The EU Battery Regulation (2023/1542) introduces binding recycled content requirements for plastic components in new batteries starting in 2030—a target that will create a step-change in demand for high-quality recycled granulate. National implementation may vary: the Netherlands has enacted stricter definitions of "end-of-waste" for plastic scrap, while Belgium has a faster permitting regime for innovative sorting facilities.

At the product level, the REACH regulation restricts substances of very high concern, and several brominated flame retardants commonly found in legacy battery cases (such as decaBDE) may trigger authorization obligations, making traceability documentation a competitive advantage. Additional voluntary standards—notably RecyClass, EuCertPlast, and the Global Recycled Standard—are increasingly required by OEM procurement teams to verify post-consumer content and manufacturing chain of custody.

Benelux recyclers who invest in these certifications can access premium contracts with energy-storage system integrators and automotive tier-1 suppliers, while uncertified material is discounted by 15-25% in market negotiations.

Market Forecast to 2035

Over the 2026-2035 forecast horizon, the Benelux battery housing scrap plastic market is expected to continue its upward trajectory, with volumes likely growing at a compound rate of 8-12% per year. The first acceleration point will be around 2029-2031, when the initial large grid-storage installations (many commissioned between 2015-2018) reach retirement age, and as EV battery recycling initiatives in Germany and France redirect their polymer streams to Benelux processors.

By 2035, the volume of battery housing scrap handled in Benelux could more than double from its 2026 baseline, driven by the combined effect of mandatory recycled content in new batteries, increased collection rates, and improved sorting yield. The premium segment—certified, high-purity granulate suitable for closed-loop battery case production—is projected to grow at a faster rate of 12-15% CAGR as technology improves and as OEMs internalize recycled-content targets.
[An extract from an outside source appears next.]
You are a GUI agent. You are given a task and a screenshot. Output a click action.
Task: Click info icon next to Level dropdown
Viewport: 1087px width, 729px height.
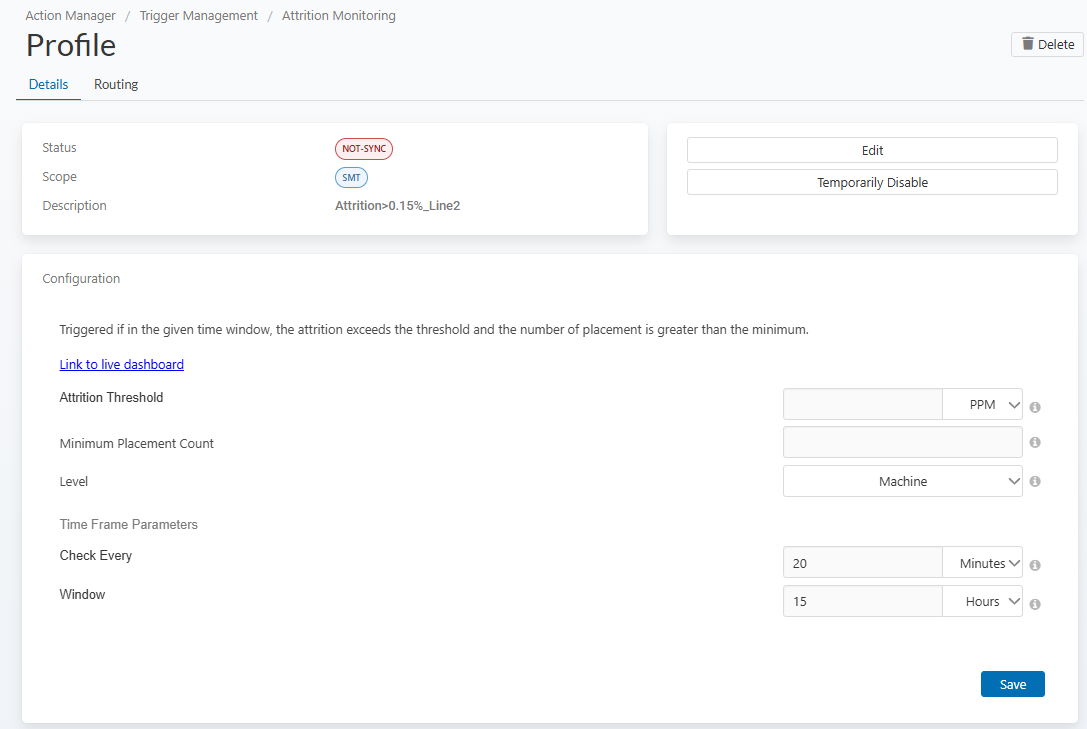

Price levels for standard grades are expected to trend upward in real terms, trailing virgin polymer prices but narrowing the discount from the current 40-60% to 25-35% as supply tightens for high-quality scrap. Downside risks include a slower-than-expected retirement of battery systems (if use-life extends beyond 20 years), competition from chemical recycling pathways that bypass mechanical recycling, and potential regulatory fragmentation if national policies diverge.

Overall, the market is structurally set for sustained, above-GDP growth, underpinned by the irreversible shift toward electrified energy systems and the European policy commitment to a circular economy for battery materials.

Market Opportunities

Several specific opportunities are emerging for participants in the Benelux battery housing scrap plastic market. The most immediate is the development of closed-loop recycling partnerships with large battery manufacturers and energy-storage OEMs that have production facilities in the region (including in the Netherlands and Belgium). By offering take-back schemes for off-cuts and end-of-life cases, recyclers can secure consistent, high-purity feedstock and command premium prices.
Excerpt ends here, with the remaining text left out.